As Steve Silberman reports in a recent article in Wired magazine, the percentage of new pharmaceutical products being scrapped due to poor performances in clinical trials has been climbing steadily over the past decade.
Today, "[h]alf of all drugs that fail in late-stage trials drop out of the pipeline due to their inability to beat sugar pills," he says. (For FDA approval, a new drug must beat a placebo in at least two trials.)
Furthermore — and this has drug companies equally worried — even some of its older products, like Prozac, are not faring well against the placebo in follow-up trials. Writes Silberman:
In many cases, these are the compounds that, in the late ‘90s, made Big Pharma more profitable than Big Oil.
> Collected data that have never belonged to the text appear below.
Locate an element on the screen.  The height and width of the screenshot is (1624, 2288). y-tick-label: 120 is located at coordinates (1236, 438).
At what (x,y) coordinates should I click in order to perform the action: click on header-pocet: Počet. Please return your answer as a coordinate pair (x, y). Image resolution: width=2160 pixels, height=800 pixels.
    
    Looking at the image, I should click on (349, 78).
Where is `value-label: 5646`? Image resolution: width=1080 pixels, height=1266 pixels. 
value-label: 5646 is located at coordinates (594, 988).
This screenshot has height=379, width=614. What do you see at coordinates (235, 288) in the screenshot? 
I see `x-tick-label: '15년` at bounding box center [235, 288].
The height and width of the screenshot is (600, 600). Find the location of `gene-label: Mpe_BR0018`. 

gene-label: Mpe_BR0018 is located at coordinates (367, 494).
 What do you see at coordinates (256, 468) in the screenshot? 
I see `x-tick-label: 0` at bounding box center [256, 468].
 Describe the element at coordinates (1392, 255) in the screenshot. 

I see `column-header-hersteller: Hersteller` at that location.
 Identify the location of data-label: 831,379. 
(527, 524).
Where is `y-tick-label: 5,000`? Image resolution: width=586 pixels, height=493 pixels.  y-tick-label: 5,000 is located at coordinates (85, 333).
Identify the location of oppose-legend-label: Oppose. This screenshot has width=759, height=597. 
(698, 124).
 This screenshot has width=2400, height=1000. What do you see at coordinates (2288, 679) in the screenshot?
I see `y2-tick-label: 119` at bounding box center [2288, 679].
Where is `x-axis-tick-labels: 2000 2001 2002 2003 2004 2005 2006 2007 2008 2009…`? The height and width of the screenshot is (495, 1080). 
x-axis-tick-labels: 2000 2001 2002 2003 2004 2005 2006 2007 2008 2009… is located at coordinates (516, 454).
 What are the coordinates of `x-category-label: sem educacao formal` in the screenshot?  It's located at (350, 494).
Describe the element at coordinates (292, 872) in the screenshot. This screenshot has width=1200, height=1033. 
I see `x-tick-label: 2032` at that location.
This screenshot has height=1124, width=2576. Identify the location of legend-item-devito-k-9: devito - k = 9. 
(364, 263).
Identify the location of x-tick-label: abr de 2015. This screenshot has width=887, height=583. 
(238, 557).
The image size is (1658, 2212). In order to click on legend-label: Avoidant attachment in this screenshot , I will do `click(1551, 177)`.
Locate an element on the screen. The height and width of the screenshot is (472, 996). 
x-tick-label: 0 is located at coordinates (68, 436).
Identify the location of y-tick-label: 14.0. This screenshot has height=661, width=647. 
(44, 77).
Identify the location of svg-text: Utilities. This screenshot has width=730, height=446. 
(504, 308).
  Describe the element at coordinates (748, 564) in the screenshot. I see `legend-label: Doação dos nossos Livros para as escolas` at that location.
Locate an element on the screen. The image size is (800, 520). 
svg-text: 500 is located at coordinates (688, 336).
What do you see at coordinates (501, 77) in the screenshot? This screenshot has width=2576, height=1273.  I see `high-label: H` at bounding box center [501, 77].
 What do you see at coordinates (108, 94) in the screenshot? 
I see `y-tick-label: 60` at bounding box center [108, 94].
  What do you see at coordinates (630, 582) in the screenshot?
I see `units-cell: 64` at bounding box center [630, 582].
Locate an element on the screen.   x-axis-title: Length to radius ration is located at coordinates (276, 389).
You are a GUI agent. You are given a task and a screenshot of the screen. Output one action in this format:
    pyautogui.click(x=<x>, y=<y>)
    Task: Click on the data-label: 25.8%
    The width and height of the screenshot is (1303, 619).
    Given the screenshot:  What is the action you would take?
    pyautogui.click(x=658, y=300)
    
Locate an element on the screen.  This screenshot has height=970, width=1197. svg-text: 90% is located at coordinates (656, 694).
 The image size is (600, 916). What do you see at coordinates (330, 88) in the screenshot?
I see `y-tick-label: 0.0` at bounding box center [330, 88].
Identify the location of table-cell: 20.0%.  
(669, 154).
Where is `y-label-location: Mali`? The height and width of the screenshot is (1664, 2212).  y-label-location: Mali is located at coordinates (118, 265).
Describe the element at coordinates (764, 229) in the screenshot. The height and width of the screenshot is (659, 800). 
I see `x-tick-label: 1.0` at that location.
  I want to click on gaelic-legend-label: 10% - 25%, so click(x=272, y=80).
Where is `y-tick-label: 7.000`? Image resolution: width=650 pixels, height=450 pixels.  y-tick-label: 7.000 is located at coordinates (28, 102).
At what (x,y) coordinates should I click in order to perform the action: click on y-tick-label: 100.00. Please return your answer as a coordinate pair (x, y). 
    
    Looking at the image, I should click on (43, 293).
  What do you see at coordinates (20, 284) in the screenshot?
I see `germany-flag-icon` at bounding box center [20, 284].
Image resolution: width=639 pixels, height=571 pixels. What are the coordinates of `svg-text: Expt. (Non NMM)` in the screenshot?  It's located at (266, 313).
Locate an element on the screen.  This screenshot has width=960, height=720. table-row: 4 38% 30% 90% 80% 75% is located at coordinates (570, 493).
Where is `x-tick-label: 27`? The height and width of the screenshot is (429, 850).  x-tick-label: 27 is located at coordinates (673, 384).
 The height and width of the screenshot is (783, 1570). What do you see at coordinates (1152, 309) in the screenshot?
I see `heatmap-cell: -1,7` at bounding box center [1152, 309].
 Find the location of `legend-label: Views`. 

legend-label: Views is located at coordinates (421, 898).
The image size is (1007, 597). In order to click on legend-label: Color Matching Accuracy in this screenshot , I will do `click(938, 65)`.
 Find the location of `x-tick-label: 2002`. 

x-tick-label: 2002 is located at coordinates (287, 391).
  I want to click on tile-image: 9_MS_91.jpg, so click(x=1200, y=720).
But if these same drugs were vetted now, the FDA might not approve some of them. ... It’s not that the old meds are getting weaker, drug developers say. It’s as if the placebo effect is somehow getting stronger.
The fact that an increasing number of medications are unable to beat sugar pills has thrown the industry into crisis. The stakes could hardly be higher. In today’s economy, the fate of a long-established company can hang on the outcome of a handful of tests.
Silberman reports that Big Pharma, under the auspices of the National Institutes of Health, has launched a sort of hush-hush program (people would talk about it only anonymously) to figure out exactly why the placebo effect has been gaining strength.
I found a couple of the proposed explanations for this conundrum by the article's experts particularly intriguing:
• Direct-to-consumer advertising of antidepressants, statins and other "blockbuster drugs" in the United States has been so successful that it’s difficult for Big Pharma to find potential volunteers here who aren’t already taking some kind of medication.
So drug companies are going overseas (Africa, India, China, and the former Soviet Union) to conduct their trials. But there they're finding that "cultural dynamics can boost the placebo response in other ways," says Silberman. "Doctors in these countries are paid to fill up trial rosters quickly, which may motivate them to recruit patients with milder forms of illness that yield more readily to placebo treatment."
• When it comes to psychiatric drugs, one of Big Pharma’s problems with beating placebo may lie in its expansive definition of mental illnesses, including depression.
"Existing tests also may not be appropriate for diagnosing disorders like social anxiety and premenstrual dysphoria — the very types of chronic, fuzzily defined conditions that the drug industry started targeting in the ‘90s, when the placebo problem began escalating," writes Silberman. "The neurological foundation of these illnesses is still being debated, making it even harder for drug companies to come up with effective treatments."
After reading the article, I found myself wondering whether what’s running amok is not the placebo effect, but disease mongering (the invention of nonexistent medical conditions or the exaggeration of ordinary ailments in order to sell drugs or procedures).
Now, if only that could be cured with a pill.